A brasileira conheceu a vila no último dia 21. Quando pisou no cenário, engasgou de emoção e não chorou: “Não consegui andar direito, foi muito engraçado, foi muito emocionante, foi a sensação de entrar na televisão, porque fizeram a vila igualzinha, exatamente como era”.

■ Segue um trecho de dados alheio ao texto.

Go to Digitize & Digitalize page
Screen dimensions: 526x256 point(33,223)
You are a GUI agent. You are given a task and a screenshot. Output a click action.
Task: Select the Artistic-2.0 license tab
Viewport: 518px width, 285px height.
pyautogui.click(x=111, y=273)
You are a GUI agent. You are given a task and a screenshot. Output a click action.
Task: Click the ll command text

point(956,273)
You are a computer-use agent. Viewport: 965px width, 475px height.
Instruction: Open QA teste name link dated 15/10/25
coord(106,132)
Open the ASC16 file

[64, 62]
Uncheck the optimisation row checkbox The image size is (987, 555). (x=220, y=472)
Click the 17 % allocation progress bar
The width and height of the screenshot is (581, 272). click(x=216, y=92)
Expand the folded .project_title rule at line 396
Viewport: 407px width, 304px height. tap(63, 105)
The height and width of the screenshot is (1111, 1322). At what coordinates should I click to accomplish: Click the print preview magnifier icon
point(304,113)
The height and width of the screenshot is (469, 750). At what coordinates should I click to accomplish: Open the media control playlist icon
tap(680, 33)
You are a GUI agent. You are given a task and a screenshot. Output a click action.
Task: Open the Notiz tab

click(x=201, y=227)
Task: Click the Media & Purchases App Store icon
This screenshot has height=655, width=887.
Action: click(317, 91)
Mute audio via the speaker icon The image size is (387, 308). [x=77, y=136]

Luciana e o namorado ficaram hospedados em um quarto onde Glória e sua sobrinha, Paty, moraram na série. Antes de dormir, o casal tirou fotos no barril e imitou cenas famosas de “Chaves”. “Sentei no triciclo da Chiquinha. A primeira coisa que fiz foi entrar no barril. Já tinha pedido pro Alberto, ‘um beijo dentro do barril você vai me dar’. Não entrei na casa da Bruxa, fiquei com medo (risos)”, conta a fã.

O casal comemorou a visita à vila com direito a sanduíche de presunto, prato preferido de Chaves, champanhe, suco de tamarindo e churros, outra comida que aparece na série. Eles também conheceram itens raros no museu dentro do Grupo Chespirito, como a máquina de escrever em que Bolaños escreveu todos os roteiros do programa.

Chaves no Brasil e no México

A brasileira de 35 anos (mas brinca que tem 29 desde 2010) trabalha como tradutora e é fã do programa desde criança. Segundo ela, os mexicanos ficaram impressionados quando souberam os nomes dos personagens no Brasil e que o SBT já passou oito horas de “Chaves” por dia.

“Seu Madruga, Don Ramón é o mais chocante de todos. Seu Madruga? Chiquinha? Era criança quando o SBT passava oito horas de ‘Chaves’. Sempre que assistia TV, tinha Chaves. Falei isso para o pessoal daqui, e eles ficaram muito impressionados, até o Roberto Gómez Fernández”, afirma.

Segundo a fã brasileira, “Chaves” passou a ser mais valorizado no México após a morte de Bolaños. Muitos mexicanos não respeitavam a série por ser da rede mexicana Televisa, que concentra a maior parte da mídia do país. “Chaves”, entretanto, ajuda a divulgar o país para o mundo e unifica a América Latina, como Luciana tentou falar para o filho de Bolaños.

“O que me ocorreu na hora foi dar um abraço. Falei: ‘Esse é o abraço que milhões de pessoas queriam dar em você e no seu pai. Seu pai foi muito importante para nossa infância’. Foi o que consegui falar na hora”. Somos um casal multicultural, e Chaves também conseguiu ultrapassar fronteiras”, diz a fã brasileira.